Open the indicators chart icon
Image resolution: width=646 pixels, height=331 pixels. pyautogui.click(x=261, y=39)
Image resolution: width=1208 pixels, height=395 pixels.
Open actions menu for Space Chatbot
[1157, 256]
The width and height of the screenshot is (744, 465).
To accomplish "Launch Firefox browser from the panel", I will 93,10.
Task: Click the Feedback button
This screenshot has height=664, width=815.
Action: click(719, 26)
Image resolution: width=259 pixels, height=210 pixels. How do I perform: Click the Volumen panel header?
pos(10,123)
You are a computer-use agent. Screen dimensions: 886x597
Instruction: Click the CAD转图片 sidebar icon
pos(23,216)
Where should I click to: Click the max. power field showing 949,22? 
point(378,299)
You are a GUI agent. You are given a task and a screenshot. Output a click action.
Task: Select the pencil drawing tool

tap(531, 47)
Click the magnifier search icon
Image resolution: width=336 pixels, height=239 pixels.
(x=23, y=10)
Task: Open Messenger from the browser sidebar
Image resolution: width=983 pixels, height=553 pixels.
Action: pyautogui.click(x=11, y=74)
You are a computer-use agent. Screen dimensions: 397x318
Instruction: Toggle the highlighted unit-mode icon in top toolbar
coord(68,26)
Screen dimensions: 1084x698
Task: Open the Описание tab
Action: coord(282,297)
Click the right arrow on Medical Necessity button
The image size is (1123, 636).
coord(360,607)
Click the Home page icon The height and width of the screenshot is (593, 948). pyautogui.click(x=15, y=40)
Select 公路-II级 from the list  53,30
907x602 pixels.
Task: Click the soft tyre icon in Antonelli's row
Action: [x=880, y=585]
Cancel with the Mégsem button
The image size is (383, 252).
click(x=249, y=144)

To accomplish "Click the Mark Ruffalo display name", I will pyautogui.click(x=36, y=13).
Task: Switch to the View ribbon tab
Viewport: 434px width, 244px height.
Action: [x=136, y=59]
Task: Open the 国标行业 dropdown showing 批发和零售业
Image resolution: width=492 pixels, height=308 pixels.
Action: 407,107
■ ■ ■ ■ ■ ■ ■
Read the listing. Report every line that includes the word "browser".

#### Solved exercise:
To accomplish "Launch Firefox browser from the panel", I will 93,10.
Task: Open Messenger from the browser sidebar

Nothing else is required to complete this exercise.